Question

In Exercises 31-36, find the exact value of the expression.$$\sin 330^{\circ} \cos 30^{\circ}-\cos 330^{\circ} \sin 30^{\circ}$$

Answer

**step1 Recognize the Trigonometric Identity**

The given expression is in the form of a known trigonometric identity for the sine of a difference of two angles. This identity states that:

$$\sin(A - B) = \sin A \cos B - \cos A \sin B$$

By comparing the given expression, $$\sin 330^{\circ} \cos 30^{\circ}-\cos 330^{\circ} \sin 30^{\circ}$$, with the identity, we can identify the values of A and B.

**step2 Apply the Identity**

From the comparison, we have $$A = 330^{\circ}$$ and $$B = 30^{\circ}$$. Substitute these values into the sine difference identity to simplify the expression.

$$\sin(330^{\circ} - 30^{\circ})$$

Now, perform the subtraction within the sine function.

$$\sin(300^{\circ})$$

**step3 Evaluate the Resulting Trigonometric Function**

To find the exact value of $$\sin(300^{\circ})$$, we first determine the quadrant in which $$300^{\circ}$$ lies and its reference angle. The angle $$300^{\circ}$$ is in the fourth quadrant (since $$270^{\circ} < 300^{\circ} < 360^{\circ}$$).

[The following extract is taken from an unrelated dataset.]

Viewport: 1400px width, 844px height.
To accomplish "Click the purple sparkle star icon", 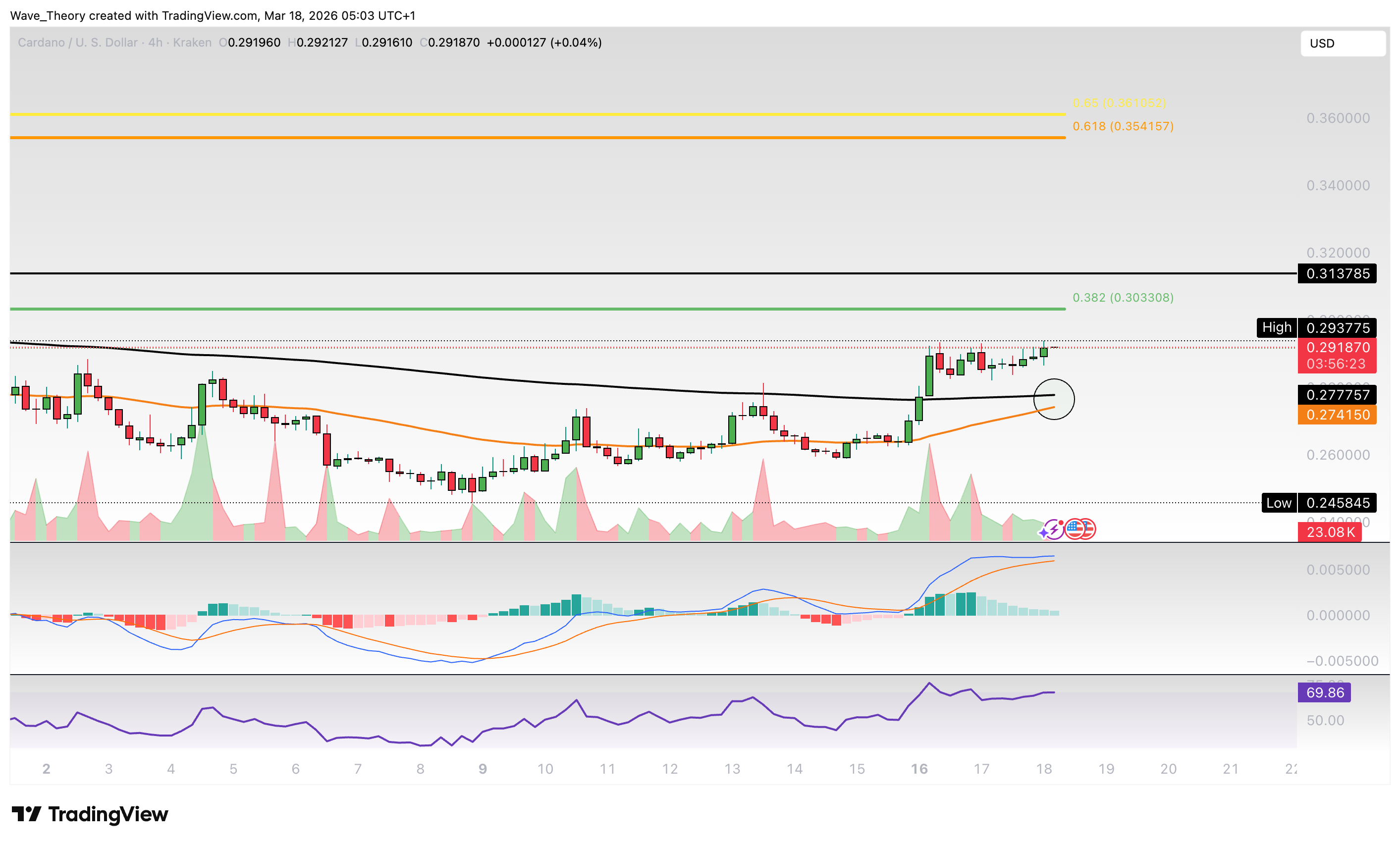I will point(1044,533).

In the fourth quadrant, the sine function is negative.

The reference angle ($$\alpha$$) for $$300^{\circ}$$ is calculated by subtracting the angle from $$360^{\circ}$$:

$$\alpha = 360^{\circ} - 300^{\circ} = 60^{\circ}$$

Therefore, the value of $$\sin(300^{\circ})$$ is equal to the negative of the sine of its reference angle:

$$\sin(300^{\circ}) = -\sin(60^{\circ})$$

We know the exact value of $$\sin(60^{\circ})$$ from the special right triangles or the unit circle.

$$\sin(60^{\circ}) = \frac{\sqrt{3}}{2}$$

Substitute this value back into the expression.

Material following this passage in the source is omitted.